Reverse DNS and Mutexes
This might sound obvious, but be sure your DBA has checked this one. MySQL likes to do reverse DNS lookups on the IP when it receives a connection. Either start MySQL with --skip-name-resolve or be sure that reverse DNS is configured properly. Also, if you're going to have a large number of connections (probably one per apache thread + a few extra) be sure the mutex count in the OS is set high enough. We've had to raise it to 1000 on a very large installation.

Miscellaneous
Here's a few things covered in other posts, but that I feel I need to include in here because.. well. it's very low hanging fruit. Remember to reduce the number of queries. If you're doing something like this in a template team.player.name and you're not using select_related() or not creating your own object, that means that django will automatically query the data for you. This is a huge problem if it's in a loop. Additionally, try to combine ORM calls if it makes sense. Try to go to the database as little as possible. It's often easy to browse through the queries on a page and see where often used lookups can be cached or different ORM calls can be combined.
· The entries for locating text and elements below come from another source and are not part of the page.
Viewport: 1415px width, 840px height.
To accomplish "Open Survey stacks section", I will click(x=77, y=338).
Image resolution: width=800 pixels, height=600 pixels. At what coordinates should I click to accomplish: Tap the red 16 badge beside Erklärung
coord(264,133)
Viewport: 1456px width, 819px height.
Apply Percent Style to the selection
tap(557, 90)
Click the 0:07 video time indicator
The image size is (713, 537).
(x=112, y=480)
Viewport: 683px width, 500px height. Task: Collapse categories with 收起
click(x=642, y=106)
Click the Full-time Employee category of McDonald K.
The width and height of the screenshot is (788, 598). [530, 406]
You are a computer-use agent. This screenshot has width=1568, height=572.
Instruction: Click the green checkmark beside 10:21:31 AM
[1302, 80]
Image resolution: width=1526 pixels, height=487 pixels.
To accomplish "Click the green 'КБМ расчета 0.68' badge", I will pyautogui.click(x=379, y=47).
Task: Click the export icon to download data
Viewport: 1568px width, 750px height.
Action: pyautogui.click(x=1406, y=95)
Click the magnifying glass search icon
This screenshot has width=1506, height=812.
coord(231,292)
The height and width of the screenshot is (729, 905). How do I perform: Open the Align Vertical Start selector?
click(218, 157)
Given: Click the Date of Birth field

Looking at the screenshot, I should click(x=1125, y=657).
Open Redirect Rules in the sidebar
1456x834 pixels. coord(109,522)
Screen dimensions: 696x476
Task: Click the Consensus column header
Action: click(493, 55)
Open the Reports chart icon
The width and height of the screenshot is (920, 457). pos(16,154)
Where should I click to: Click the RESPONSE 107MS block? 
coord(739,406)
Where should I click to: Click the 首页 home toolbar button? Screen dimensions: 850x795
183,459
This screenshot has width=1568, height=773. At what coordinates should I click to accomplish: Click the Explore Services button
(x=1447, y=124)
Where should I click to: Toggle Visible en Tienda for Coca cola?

Be sure to monitor your disk space. You probably want to turn of most logging on Apache.

Also, please don't serve your images and static content through Python. It's like using your flat bed to transport a letter.

Conclusion
You've already chosen Django and Python so you know you have room to improve performance. Plan ahead. You don't have to slow down development to optimize the application for those mythical million users, but use managers whenever possible. Keep an eye on that query count at the bottom of the page.

If all else fails and you're under the gun, ask. The IRC channel can really help when things are happening right now.